I just pushed version 0.4 of robotframework-lint to pypi. While we’re not quite at a 1.0 release just yet, this release is a major step forward. Following is a brief summary of the major new features:

rflint command

Prior to this version, to run rflint you needed to call it like this:

$ python -m rflint <options> <files...>

Starting with this version, a “rflint” command is installed along with the rflint module. On windows this will be a .exe, on other platforms it’s a script.

Directory processing

If you give rflint a path to a directory, it will process all of the files in that directory that end with “.robot”, “.txt” or “.tsv”. If you supply the –recursive option, it will also recurse into every child directory.

Argument files

You now have the ability to create a file that defines the severity level for all rules. This has the same syntax as robot framework argument files, and even the same option name.

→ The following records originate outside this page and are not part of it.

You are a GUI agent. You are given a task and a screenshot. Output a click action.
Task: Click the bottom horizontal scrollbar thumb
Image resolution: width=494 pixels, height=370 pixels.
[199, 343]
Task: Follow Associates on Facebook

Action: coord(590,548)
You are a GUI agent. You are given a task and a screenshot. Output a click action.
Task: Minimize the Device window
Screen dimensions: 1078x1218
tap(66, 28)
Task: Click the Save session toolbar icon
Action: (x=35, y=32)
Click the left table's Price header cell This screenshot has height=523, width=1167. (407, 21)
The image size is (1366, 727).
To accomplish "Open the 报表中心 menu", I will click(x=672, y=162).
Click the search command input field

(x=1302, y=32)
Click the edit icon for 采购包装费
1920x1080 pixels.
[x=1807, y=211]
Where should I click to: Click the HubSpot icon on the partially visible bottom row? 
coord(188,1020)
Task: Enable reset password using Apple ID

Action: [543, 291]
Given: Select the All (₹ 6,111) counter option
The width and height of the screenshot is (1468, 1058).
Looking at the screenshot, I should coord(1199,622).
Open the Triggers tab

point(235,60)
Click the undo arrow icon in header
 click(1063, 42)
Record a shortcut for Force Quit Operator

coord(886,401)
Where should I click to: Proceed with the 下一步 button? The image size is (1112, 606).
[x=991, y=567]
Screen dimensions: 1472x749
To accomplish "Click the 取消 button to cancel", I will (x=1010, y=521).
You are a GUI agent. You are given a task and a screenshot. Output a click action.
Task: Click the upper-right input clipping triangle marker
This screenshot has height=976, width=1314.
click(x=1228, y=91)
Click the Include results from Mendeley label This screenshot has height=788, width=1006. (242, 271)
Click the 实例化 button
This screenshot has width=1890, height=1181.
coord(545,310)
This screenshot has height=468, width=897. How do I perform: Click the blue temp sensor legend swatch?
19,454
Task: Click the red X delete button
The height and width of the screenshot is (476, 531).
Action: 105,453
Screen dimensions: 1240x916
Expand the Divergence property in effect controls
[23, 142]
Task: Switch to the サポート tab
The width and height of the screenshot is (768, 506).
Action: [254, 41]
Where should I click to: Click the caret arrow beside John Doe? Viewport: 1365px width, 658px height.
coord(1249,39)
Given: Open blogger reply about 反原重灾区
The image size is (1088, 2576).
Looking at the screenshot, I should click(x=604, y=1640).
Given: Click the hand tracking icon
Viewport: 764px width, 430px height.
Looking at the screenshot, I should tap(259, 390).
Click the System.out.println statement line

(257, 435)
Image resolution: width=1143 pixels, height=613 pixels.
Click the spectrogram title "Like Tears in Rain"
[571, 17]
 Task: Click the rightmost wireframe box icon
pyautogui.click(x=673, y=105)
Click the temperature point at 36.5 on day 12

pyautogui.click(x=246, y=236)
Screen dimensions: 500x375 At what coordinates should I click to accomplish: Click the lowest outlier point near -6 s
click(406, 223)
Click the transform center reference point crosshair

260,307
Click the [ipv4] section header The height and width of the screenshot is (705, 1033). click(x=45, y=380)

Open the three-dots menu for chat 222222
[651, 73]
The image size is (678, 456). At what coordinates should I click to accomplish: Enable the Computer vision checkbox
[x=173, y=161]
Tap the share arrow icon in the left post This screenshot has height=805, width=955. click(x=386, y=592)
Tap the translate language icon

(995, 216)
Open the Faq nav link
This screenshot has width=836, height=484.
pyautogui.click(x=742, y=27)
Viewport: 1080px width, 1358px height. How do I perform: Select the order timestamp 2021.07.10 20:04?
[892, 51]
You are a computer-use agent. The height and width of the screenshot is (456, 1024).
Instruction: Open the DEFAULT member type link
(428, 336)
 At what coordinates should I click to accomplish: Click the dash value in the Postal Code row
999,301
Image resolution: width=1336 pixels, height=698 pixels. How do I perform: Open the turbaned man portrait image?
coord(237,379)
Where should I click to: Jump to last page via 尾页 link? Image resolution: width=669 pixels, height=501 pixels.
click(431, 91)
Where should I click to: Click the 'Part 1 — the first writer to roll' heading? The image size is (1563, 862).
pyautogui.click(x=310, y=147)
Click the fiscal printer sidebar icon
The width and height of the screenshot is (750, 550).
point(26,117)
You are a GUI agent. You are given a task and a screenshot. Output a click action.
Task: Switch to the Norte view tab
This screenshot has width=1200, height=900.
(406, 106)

For example, if you always want to ignore RequireSuiteDocumentation, and you want an error for RequireKeywordDocumentation, you can create a file that looks like this:

# rflint.args
--ignore RequireSuiteDocumentation
--error RequireKeywordDocumentation

If you name your file ‘rflint.args’ you can use it like so:

rflint --argumentfile rflint.args file1.robot file2.robot ...

Other improvements

In addition the above major features, there have been several other enhancements, such as only printing filenames for files that actually have warnings and errors. Rflint now treats unicode non-breaking spaces correctly, and if you give unknown files on the command line rflint will write warnings to stdout. Finally, the list option (–list/-l) can be combined with the verbose option (–verbose/-v) to display both rule names and their documentation.

Getting rflint

robotframework-lint is available from pypi, which means you can install it with pip:

$ pip install --upgrade robotframework-lint

Use the source, Luke!

robotframework-lint is hosted on github:

https://github.com/boakley/robotframework-lint

Acknowledgements

A huge thank-you to my current employer, Echo Global Logistics (http://www.echo.com) who generously allows me to work on this project as part of my day job.

Thank you also to Guy Kisel who has submitted a few issues and patches.